After thinking and praying about it, I decided to go through with it, but I wanted to tweak my topic. (No problem there. I hadn’t been given a topic to begin with. I could talk about anything.) The main reason I decided to go through with the talk is that I wanted to give the talk I’d want to hear if I were in the audience two days after that church policy announcement. Interestingly, that idea fit nicely with the content I’d already written for the talk, and bringing it all together didn’t take too much effort.
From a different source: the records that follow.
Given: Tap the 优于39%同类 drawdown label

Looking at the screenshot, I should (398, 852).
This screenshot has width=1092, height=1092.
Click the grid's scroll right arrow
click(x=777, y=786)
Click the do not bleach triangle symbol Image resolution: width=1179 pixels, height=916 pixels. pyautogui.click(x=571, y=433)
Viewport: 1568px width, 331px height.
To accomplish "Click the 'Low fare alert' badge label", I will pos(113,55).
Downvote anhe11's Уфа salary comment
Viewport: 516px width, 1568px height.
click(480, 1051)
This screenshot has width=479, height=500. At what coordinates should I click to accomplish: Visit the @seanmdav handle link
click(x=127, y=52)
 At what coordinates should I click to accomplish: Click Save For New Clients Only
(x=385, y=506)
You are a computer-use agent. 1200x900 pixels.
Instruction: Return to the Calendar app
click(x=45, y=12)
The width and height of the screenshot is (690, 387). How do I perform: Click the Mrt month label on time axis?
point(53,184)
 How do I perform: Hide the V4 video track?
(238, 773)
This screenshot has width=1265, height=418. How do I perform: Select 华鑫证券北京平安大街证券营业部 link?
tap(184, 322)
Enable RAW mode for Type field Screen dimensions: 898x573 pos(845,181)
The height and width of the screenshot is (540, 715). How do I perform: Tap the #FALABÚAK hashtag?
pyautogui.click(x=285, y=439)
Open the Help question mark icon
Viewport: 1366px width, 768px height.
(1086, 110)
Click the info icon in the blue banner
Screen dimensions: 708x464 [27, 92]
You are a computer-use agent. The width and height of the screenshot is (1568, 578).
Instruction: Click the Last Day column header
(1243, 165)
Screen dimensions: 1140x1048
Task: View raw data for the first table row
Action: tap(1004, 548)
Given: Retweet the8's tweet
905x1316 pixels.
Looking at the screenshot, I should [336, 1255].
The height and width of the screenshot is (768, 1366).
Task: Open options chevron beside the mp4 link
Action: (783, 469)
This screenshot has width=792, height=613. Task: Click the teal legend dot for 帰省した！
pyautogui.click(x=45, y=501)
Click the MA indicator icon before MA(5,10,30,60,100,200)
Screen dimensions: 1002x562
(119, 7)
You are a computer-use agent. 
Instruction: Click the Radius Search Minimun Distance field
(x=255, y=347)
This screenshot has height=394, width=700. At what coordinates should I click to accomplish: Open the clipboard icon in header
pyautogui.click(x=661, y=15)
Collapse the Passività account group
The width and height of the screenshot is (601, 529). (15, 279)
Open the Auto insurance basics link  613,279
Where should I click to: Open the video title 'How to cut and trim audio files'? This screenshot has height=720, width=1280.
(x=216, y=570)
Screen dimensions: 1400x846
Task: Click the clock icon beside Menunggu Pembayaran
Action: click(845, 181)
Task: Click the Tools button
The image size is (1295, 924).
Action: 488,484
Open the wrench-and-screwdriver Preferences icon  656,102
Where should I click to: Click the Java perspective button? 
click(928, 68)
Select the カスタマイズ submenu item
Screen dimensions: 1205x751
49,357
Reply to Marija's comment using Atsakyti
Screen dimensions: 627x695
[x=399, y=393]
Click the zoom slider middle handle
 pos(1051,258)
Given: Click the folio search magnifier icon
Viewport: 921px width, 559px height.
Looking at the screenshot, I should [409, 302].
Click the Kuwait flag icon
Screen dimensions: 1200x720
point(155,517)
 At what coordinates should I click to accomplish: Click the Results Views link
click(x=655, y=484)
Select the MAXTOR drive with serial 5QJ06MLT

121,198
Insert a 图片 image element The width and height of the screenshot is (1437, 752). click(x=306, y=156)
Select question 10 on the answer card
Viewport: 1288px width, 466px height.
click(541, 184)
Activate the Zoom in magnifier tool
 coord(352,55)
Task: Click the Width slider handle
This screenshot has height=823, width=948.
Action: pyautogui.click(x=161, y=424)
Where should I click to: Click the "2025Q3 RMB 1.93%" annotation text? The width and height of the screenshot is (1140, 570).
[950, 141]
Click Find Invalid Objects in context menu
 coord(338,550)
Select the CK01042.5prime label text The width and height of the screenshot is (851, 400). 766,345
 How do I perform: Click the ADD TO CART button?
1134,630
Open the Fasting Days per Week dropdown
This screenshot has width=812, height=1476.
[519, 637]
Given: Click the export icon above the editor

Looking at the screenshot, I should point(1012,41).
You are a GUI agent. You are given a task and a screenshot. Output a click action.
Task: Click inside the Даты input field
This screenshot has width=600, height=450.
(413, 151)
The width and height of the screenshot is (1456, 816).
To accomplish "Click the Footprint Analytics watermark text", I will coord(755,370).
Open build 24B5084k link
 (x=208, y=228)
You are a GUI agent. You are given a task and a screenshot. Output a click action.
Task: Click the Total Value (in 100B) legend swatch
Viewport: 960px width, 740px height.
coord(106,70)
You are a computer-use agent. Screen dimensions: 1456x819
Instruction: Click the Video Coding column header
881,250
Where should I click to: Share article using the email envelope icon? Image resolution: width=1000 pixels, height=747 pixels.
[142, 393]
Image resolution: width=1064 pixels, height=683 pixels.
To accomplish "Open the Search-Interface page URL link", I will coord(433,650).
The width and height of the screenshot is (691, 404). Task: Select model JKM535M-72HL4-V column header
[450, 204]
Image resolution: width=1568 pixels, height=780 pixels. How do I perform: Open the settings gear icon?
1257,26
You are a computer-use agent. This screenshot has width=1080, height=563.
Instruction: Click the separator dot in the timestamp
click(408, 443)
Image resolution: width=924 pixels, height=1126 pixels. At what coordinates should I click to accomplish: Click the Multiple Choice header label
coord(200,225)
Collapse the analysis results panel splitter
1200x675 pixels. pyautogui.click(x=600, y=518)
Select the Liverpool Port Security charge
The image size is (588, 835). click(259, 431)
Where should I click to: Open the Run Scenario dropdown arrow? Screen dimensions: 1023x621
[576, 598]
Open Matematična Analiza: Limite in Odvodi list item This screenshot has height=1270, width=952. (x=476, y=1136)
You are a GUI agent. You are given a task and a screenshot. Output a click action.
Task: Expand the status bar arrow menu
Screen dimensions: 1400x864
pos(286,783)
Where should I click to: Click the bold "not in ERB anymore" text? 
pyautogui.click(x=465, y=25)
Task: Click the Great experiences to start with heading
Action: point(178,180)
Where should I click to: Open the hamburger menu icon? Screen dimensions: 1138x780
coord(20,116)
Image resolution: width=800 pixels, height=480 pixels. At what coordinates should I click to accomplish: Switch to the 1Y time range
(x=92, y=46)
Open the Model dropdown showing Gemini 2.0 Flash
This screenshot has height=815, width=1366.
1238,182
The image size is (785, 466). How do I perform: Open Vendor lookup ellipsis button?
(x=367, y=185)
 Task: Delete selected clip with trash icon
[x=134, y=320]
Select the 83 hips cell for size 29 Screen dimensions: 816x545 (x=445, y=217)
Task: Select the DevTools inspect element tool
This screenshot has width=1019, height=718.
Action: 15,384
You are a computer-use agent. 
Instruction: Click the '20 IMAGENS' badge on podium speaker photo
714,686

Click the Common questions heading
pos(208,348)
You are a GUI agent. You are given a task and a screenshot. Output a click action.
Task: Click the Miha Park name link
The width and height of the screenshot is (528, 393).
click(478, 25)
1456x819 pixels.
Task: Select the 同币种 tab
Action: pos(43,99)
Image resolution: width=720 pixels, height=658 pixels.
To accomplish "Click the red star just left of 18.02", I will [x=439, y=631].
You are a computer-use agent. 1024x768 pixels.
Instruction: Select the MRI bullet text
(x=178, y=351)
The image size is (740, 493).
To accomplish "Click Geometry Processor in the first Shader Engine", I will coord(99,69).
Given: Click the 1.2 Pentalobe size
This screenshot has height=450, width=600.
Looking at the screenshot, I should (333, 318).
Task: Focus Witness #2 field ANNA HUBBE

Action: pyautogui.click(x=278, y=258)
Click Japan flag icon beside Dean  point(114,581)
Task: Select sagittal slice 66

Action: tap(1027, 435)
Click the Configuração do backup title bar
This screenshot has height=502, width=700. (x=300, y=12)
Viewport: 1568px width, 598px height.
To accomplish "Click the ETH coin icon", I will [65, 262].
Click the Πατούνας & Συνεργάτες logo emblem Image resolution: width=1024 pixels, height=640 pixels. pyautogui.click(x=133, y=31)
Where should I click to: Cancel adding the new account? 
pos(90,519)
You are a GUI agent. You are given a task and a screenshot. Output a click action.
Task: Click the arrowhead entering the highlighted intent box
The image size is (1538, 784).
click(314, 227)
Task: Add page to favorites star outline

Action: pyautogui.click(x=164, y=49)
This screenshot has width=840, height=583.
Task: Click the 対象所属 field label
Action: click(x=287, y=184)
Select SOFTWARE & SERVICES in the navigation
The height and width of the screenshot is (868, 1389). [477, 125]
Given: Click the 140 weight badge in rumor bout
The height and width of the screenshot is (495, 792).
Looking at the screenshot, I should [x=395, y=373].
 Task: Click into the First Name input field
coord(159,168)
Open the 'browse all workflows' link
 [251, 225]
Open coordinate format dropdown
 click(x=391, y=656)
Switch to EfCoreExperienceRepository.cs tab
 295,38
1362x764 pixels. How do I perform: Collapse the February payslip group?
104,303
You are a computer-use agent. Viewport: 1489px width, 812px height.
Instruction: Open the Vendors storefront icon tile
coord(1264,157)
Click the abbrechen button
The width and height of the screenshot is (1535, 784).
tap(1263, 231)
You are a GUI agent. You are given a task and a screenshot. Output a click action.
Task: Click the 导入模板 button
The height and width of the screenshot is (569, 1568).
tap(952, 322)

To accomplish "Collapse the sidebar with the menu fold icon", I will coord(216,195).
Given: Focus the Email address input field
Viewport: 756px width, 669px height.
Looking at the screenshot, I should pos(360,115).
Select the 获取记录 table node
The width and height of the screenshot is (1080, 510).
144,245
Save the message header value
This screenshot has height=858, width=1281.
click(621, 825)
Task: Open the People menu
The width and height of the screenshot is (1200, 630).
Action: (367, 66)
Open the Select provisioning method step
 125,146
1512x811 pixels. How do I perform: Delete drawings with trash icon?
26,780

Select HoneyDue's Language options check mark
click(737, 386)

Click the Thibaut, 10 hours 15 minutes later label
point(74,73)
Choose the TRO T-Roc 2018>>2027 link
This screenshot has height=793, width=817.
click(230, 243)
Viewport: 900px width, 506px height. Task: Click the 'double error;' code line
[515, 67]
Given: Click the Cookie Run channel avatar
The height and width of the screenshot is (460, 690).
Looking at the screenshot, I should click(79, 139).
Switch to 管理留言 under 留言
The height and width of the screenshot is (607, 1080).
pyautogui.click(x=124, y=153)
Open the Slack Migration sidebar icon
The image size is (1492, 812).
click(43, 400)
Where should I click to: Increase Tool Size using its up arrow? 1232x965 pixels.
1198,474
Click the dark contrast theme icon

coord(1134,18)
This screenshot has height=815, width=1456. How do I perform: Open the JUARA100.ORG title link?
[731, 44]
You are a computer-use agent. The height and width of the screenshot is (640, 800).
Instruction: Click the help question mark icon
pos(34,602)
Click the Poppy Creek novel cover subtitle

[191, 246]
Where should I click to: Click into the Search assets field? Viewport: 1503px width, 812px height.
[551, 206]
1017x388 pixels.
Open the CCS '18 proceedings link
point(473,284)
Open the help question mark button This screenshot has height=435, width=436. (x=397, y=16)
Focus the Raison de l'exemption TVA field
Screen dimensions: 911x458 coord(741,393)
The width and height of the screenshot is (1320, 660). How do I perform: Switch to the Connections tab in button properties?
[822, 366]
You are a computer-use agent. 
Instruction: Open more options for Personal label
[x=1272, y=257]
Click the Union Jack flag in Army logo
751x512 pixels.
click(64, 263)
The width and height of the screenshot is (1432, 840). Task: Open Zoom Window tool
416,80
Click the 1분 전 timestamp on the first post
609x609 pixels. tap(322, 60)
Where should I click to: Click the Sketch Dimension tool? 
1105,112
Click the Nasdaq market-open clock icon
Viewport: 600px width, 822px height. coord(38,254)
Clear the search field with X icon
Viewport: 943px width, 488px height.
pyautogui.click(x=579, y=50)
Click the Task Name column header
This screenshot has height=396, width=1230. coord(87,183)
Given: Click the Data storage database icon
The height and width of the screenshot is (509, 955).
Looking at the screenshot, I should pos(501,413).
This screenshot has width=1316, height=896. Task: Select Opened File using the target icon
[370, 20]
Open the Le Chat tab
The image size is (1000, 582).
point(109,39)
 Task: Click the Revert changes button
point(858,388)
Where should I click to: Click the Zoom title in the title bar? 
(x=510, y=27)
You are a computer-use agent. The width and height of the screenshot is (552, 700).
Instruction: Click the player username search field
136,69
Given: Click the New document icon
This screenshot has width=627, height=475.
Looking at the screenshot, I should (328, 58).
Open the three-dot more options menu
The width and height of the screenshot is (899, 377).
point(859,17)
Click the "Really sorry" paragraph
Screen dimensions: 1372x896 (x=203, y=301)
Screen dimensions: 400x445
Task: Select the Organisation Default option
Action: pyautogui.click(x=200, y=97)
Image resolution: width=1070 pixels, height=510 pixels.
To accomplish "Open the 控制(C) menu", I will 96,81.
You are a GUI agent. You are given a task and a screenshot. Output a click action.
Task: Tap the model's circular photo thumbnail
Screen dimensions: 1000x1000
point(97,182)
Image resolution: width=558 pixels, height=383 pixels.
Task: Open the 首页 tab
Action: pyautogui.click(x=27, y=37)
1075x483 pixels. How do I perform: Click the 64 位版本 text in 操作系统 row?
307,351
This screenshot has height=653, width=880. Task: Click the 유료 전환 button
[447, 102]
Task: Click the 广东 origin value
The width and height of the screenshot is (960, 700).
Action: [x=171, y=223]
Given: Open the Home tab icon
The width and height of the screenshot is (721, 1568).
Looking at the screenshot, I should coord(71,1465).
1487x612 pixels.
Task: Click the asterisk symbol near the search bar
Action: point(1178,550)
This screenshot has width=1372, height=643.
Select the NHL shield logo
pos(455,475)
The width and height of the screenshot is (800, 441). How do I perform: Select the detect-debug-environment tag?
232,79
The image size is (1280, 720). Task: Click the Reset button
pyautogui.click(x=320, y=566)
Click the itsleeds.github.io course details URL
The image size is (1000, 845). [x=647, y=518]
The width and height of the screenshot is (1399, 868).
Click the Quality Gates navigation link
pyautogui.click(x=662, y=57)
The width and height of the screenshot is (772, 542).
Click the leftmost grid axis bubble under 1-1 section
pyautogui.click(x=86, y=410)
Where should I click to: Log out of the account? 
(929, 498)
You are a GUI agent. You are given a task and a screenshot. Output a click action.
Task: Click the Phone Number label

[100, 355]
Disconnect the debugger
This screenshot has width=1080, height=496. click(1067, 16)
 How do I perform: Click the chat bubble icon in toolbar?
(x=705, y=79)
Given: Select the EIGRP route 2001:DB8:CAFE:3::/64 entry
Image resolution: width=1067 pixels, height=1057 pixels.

Enough preamble. Here’s the talk:
The Plan of Happiness
God has given us the Gospel for one basic purpose: to make us happy. We refer to it as the Plan of Happiness. “Men are that they might have joy.” And while the church has brought me a lot of happiness in my life, I’m certainly not happy all the time, sometimes because of things that happen in church. I don’t think I’m alone in this. Church members can say upsetting or insulting things. We can be judgmental and opinionated despite our best efforts not to. Responsibilities, activities, and callings can be burdensome or feel overwhelming. We can feel unworthy or unwanted. Church polices and decisions on a local, state, or national level can take us by surprise or disappoint us. For a Plan of Happiness, it’s not always happy.
So maybe the Gospel isn’t here to make us immediately happy. Maybe it’s a promise of happiness to come. After all, when we talk about what happens after we’re baptized, we refer to it as “enduring to the end.”
Let’s think about that word choice for a moment. “Endure to the end.”
We don’t endure things we enjoy. If you ask a friend how a movie was, and they say they endured it, you don’t picture them smiling and laughing throughout the whole experience. Enduring implies pain or discomfort. Trial and tribulation. We endure sorrow, struggles, and overly long testimony meetings. But we don’t endure happiness. At times, I wonder if when we say “endure to the end,” we take a look at all the fun other people seem to be having, sigh, and resign ourselves to following all these rules until we die and can stop at last.
And that leads me to a second issue with the phrase. It implies there’s a finish line. That there will come a time when we no longer need to endure. But the rules and laws of the Gospel aren’t here to throw us for a loop. They’re not designed to be difficult to follow and a pain to always have to remember. They’re here to help us return to live with God. To become more like Him and live our lives the way He would have us live them. In other words, if the laws we follow in this church seem burdensome, I’ve got bad news for you.
They’re eternal. They’re not going anywhere.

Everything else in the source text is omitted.